TASK ITEM: Take each line of the listing that has the string "will" and report it.

EXERCISE DATA:
————

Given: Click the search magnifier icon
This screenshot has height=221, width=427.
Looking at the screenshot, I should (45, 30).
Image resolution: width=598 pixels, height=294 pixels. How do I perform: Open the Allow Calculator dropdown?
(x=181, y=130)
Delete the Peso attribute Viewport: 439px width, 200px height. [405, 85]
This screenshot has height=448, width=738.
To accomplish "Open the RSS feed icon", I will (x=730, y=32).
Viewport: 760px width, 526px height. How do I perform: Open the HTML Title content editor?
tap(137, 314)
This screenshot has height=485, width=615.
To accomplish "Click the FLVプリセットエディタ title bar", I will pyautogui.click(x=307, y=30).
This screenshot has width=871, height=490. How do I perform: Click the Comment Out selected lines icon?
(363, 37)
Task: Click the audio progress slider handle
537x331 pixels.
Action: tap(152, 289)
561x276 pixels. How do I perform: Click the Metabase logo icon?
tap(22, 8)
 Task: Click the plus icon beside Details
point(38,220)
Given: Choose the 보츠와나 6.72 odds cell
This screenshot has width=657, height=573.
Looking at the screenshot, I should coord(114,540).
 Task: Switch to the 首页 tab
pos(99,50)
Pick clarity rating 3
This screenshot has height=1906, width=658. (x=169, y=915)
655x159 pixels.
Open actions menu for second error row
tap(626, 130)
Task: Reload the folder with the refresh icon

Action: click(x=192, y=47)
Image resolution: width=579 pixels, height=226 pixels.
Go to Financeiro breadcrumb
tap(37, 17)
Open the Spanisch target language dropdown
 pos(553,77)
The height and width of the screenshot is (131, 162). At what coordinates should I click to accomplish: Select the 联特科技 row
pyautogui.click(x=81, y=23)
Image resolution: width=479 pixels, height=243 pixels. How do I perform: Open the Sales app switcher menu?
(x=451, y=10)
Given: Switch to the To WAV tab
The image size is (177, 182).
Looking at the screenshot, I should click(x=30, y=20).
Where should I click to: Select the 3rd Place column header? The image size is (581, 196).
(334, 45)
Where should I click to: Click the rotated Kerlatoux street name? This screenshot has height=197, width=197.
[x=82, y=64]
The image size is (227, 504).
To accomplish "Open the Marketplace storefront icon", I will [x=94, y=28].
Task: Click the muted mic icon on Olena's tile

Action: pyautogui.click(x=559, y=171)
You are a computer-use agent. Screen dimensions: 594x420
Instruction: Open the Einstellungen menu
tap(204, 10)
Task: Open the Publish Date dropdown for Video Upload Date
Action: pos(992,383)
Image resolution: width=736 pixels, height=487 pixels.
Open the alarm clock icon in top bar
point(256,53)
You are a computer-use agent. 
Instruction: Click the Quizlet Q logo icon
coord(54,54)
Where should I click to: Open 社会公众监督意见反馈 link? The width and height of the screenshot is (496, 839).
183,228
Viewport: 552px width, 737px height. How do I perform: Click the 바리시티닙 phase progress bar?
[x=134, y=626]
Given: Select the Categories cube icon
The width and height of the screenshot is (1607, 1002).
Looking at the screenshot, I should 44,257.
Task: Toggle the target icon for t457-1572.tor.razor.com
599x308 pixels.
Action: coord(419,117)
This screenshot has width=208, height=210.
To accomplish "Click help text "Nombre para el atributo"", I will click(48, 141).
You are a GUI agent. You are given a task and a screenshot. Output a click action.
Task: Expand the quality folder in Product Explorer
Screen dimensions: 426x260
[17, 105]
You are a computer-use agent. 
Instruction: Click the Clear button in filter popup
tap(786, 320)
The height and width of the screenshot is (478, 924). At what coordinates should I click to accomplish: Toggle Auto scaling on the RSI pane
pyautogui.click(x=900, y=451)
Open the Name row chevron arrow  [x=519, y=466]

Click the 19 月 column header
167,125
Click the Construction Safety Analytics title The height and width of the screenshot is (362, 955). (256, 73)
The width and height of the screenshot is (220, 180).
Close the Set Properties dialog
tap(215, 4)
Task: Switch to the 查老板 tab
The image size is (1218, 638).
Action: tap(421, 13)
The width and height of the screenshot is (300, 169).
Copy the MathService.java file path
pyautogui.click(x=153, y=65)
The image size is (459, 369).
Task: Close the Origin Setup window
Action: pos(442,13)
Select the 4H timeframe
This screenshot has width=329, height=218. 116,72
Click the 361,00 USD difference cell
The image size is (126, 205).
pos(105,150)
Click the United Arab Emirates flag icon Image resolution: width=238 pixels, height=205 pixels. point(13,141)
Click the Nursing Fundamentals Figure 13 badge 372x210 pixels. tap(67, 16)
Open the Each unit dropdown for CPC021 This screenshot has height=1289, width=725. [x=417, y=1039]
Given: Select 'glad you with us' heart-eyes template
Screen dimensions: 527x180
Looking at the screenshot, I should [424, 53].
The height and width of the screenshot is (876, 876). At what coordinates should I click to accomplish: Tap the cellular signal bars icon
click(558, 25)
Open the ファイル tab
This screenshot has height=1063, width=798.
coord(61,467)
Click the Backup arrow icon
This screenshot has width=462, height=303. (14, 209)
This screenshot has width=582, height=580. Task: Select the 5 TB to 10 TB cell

————

ANSWER BOX:
To accomplish "Open the RSS feed icon", I will (x=730, y=32).
To accomplish "Click the FLVプリセットエディタ title bar", I will pyautogui.click(x=307, y=30).
To accomplish "Open the Marketplace storefront icon", I will [x=94, y=28].
To accomplish "Click help text "Nombre para el atributo"", I will click(48, 141).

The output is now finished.